Unpacking, I uncovered two dogeared books from my past that made me smile. The first is Building Speaker Enclosures, published by Radio Shack sometime in the middle 80’s. I bought this before college, and sourced all of the speaker components in the days before the internet, which dictated several trips to Canal Street in NYC to visit car audio outlets for 8ohm woofers, crossovers, and other electronic components. (Lugging two 15″ woofers through the subway and home on the Metro North was quite an experience.) Much of my current tool collection was started when I brought the materials down to my apartment and assembled the boxes on the dining room table. The speakers are still sitting in the basement, water-stained and yellowing, waiting for me to buy new birch plywood and cut clean new boxes to transplant the electronics into. Tucked into the pages are the handwritten notes and calculations I used to design and build the boxes, scrawled on the backs of scrap paper and envelopes.
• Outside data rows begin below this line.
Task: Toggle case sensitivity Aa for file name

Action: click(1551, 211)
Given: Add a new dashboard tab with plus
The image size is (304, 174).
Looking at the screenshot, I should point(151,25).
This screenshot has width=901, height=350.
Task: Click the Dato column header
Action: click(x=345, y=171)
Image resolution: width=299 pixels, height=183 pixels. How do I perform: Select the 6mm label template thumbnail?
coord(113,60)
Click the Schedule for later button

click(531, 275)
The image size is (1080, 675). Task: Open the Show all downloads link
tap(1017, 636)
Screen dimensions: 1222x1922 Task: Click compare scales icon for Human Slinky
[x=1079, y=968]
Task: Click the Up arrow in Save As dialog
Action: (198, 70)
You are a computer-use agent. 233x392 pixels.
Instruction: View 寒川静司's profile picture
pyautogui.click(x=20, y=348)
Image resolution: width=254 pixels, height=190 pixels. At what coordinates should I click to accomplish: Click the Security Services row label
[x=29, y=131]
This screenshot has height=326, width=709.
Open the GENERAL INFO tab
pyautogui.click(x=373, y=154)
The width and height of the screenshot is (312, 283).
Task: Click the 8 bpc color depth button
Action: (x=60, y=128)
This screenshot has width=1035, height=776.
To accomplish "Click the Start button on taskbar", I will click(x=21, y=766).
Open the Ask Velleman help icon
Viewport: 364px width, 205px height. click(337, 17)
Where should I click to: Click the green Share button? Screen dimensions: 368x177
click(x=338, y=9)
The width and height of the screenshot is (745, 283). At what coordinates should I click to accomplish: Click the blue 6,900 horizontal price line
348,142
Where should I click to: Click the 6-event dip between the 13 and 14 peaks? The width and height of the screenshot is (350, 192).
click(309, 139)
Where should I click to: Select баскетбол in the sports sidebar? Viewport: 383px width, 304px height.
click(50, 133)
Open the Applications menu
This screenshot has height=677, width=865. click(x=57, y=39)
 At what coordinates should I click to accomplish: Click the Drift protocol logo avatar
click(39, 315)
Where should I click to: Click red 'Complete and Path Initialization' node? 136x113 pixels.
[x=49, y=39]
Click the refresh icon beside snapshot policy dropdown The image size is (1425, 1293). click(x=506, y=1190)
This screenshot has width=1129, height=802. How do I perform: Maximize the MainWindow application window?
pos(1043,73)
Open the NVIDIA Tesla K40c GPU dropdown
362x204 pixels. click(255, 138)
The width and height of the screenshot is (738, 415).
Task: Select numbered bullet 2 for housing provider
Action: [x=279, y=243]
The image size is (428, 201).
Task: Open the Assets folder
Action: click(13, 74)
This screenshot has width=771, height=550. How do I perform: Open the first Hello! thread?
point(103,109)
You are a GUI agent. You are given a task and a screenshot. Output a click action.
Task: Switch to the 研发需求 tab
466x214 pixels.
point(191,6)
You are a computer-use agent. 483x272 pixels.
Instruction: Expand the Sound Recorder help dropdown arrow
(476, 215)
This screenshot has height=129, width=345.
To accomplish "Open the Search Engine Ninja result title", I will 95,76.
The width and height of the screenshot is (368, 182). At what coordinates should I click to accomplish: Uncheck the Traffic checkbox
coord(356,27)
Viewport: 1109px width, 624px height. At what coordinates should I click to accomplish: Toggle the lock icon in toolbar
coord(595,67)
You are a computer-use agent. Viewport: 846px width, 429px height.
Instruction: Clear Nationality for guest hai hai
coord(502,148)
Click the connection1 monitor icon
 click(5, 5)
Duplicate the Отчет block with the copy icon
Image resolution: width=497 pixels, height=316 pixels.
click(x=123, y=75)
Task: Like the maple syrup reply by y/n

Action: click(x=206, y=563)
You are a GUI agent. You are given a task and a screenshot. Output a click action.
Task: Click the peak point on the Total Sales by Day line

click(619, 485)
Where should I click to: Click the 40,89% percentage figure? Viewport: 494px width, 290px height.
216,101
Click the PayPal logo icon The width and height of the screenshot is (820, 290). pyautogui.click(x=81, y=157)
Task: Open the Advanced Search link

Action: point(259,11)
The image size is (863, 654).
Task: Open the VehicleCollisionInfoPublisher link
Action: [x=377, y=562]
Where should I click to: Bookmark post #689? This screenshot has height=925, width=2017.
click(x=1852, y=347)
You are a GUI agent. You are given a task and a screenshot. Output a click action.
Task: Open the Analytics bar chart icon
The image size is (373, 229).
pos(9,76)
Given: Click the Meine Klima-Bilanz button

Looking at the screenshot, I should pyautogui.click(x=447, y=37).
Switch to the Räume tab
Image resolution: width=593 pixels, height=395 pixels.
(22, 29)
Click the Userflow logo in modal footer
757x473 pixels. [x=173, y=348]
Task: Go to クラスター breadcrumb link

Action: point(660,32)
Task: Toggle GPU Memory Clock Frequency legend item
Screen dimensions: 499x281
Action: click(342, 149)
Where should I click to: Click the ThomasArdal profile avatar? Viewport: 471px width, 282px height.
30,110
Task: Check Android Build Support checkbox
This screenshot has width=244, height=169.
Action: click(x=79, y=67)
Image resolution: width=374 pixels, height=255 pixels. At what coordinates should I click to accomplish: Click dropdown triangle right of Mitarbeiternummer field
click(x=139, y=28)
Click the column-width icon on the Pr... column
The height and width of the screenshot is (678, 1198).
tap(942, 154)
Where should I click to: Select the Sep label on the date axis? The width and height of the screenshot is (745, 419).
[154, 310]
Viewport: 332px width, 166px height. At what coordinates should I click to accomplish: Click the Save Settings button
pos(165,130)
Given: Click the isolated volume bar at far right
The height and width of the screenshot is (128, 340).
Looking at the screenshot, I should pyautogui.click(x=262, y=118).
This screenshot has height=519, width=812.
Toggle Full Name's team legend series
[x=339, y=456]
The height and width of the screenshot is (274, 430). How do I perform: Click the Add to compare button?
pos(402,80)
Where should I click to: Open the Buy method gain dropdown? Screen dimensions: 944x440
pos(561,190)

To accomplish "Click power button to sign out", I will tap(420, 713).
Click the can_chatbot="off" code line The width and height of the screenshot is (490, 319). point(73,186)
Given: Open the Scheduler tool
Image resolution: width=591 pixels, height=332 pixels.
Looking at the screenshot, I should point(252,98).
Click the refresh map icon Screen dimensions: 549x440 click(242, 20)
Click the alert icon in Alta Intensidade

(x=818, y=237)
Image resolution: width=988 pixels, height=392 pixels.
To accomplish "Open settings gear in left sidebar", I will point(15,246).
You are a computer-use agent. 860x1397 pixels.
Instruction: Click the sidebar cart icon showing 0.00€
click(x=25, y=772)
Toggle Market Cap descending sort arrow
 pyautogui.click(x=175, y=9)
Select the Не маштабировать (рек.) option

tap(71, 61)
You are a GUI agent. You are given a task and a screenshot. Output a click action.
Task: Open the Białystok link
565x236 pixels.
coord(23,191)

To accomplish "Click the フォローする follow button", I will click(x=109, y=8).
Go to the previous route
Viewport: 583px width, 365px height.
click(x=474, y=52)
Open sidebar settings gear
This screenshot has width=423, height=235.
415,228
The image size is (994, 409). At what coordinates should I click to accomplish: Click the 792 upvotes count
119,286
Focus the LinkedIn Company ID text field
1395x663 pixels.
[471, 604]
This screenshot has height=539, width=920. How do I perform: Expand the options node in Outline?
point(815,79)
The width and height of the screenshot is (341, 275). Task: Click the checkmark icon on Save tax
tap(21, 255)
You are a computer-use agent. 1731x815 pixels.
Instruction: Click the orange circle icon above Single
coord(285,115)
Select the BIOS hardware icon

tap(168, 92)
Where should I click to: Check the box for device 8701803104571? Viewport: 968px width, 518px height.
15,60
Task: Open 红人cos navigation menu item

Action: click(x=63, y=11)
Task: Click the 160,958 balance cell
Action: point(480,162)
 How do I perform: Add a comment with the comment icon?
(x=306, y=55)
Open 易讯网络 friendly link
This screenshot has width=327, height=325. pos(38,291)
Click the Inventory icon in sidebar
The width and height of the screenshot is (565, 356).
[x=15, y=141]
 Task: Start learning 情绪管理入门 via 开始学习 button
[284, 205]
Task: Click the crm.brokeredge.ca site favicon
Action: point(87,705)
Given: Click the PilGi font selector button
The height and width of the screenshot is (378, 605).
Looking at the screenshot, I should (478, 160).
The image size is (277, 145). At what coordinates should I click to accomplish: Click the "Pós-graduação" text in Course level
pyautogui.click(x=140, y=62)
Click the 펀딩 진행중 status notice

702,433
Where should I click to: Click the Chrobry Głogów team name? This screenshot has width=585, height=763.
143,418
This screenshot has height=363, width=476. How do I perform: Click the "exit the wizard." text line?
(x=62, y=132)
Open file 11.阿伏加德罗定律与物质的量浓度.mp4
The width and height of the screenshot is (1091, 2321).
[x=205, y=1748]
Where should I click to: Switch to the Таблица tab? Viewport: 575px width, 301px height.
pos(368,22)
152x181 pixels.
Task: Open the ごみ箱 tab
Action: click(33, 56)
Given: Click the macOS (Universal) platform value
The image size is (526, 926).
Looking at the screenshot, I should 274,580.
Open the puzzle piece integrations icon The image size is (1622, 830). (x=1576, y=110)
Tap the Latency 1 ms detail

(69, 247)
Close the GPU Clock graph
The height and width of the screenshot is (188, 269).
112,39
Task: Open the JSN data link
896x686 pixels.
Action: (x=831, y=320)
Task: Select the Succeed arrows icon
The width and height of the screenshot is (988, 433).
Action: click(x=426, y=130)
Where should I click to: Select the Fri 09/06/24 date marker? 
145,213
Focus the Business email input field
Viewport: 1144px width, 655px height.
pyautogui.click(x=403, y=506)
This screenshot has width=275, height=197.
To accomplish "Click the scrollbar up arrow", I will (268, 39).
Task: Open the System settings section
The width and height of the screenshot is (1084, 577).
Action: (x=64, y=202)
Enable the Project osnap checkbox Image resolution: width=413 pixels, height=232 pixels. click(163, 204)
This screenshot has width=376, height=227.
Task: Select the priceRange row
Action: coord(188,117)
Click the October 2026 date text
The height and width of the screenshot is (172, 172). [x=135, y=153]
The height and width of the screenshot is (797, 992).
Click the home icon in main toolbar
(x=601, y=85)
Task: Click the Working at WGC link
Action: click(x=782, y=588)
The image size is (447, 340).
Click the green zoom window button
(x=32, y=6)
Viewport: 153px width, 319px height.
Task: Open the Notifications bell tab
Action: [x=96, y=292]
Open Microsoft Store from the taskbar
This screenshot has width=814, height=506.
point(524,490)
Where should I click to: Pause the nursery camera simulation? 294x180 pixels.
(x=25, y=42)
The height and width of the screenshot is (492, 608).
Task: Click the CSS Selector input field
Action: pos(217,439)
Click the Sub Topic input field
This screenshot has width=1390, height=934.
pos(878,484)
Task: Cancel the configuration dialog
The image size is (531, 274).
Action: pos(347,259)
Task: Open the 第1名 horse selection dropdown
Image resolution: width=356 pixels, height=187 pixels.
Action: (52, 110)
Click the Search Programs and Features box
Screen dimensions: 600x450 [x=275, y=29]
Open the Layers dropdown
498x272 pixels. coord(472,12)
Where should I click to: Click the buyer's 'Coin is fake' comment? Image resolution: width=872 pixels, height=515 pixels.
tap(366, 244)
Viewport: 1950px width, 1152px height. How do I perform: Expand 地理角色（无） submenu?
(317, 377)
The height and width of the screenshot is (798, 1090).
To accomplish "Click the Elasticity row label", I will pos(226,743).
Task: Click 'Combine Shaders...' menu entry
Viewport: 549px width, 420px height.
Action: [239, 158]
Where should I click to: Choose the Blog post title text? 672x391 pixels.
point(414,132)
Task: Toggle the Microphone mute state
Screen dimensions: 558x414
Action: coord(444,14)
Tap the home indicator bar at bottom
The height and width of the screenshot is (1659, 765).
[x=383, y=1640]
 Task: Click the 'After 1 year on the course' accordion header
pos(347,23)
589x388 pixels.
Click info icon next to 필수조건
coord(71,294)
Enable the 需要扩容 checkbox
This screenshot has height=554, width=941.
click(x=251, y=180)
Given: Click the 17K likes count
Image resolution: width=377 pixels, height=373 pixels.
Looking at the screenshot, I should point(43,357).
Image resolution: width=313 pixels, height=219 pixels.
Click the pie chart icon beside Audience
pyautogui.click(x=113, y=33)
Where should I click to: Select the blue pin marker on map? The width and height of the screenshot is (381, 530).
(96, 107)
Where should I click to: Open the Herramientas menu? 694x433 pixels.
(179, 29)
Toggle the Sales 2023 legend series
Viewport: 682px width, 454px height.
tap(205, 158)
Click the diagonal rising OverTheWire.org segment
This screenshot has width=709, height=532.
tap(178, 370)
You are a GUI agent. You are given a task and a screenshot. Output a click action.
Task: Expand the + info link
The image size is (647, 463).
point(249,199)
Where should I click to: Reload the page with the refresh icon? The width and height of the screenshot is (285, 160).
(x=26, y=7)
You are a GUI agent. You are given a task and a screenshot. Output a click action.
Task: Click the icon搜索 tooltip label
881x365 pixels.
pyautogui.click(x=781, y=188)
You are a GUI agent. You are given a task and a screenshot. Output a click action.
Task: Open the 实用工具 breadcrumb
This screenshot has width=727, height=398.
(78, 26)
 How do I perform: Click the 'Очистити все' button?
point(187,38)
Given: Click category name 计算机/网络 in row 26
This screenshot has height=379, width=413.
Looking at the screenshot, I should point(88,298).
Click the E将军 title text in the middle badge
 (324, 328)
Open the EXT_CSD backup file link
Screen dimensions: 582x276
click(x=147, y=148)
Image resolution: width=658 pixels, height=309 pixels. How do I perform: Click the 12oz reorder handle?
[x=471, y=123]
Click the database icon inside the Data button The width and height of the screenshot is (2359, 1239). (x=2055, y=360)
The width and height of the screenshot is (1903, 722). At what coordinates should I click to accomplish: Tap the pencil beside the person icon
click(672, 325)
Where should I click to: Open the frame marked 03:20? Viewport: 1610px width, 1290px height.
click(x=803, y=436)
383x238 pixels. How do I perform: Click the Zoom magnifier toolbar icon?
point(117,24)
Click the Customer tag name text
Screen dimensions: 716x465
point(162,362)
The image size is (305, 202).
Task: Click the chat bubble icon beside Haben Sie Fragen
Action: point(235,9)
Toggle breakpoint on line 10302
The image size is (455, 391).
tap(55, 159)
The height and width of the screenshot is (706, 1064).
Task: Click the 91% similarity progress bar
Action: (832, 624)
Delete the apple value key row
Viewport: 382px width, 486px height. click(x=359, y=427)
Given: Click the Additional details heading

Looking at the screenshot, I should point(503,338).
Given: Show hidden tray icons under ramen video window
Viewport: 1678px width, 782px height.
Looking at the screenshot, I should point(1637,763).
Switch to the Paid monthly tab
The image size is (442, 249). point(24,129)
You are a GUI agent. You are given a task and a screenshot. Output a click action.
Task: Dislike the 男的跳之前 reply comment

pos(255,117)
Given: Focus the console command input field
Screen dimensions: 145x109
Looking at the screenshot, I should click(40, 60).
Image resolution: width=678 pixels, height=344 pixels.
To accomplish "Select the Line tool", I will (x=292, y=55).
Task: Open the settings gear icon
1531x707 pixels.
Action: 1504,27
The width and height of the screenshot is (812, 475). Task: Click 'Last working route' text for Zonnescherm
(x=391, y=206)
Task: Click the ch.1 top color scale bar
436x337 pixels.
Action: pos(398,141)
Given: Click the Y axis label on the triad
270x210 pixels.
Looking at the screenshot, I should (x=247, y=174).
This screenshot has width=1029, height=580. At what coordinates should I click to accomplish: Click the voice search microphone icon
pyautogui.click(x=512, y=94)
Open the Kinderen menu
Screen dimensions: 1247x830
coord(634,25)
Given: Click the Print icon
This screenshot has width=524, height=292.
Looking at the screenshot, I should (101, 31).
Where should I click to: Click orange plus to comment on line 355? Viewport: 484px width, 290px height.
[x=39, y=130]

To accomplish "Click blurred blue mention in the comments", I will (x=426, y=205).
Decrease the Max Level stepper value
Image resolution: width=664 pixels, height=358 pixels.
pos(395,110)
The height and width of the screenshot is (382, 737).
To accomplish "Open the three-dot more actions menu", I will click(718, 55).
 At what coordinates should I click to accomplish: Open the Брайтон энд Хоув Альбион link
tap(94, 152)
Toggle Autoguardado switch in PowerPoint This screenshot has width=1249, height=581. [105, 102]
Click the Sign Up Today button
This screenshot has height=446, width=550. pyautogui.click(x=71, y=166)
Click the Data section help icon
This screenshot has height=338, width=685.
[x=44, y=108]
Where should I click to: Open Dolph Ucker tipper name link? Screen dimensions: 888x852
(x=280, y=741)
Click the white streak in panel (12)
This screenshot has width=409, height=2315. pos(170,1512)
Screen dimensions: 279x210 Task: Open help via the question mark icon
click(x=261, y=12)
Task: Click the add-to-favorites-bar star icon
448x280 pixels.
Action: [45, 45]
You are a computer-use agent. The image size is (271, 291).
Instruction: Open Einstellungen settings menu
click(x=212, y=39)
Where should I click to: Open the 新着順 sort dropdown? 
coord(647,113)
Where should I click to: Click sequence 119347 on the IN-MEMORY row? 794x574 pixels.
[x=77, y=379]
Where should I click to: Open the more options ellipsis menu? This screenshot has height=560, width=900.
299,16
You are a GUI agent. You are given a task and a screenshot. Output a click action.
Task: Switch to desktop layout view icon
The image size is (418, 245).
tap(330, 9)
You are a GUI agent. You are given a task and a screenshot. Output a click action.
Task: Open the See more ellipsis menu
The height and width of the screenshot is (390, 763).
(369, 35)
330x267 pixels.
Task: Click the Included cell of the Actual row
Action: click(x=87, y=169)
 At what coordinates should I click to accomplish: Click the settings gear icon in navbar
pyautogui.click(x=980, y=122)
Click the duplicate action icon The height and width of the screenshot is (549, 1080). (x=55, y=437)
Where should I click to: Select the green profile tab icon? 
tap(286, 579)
The second book was stored in the carpenter’s chest under all our A/V equipment. It’s a blue sketchbook with a picture of Elvis duct-taped to the cover, and it’s a record of a trip to Graceland my buddy Pat and I took in March of 1992. We made it to Elvis’ house, then continued westward as far as Paris, Texas before swinging north and heading for home, for a total of 3,346 miles. It’s a rambling diary written by two guys stuck in a compact pickup truck for seven days, and as any diary should, my writing makes me cringe. Pat’s writing is funny and direct. The pictures we took are taped in and annotated as best we could, including stops at Manassas, the Waffle House, the St. Louis Arch, a land-locked submarine, and the Flying Tigers Museum. It contains some of the only documentation I have of that pickup and time period. I’m going to put it up on my shelf in a place of honor.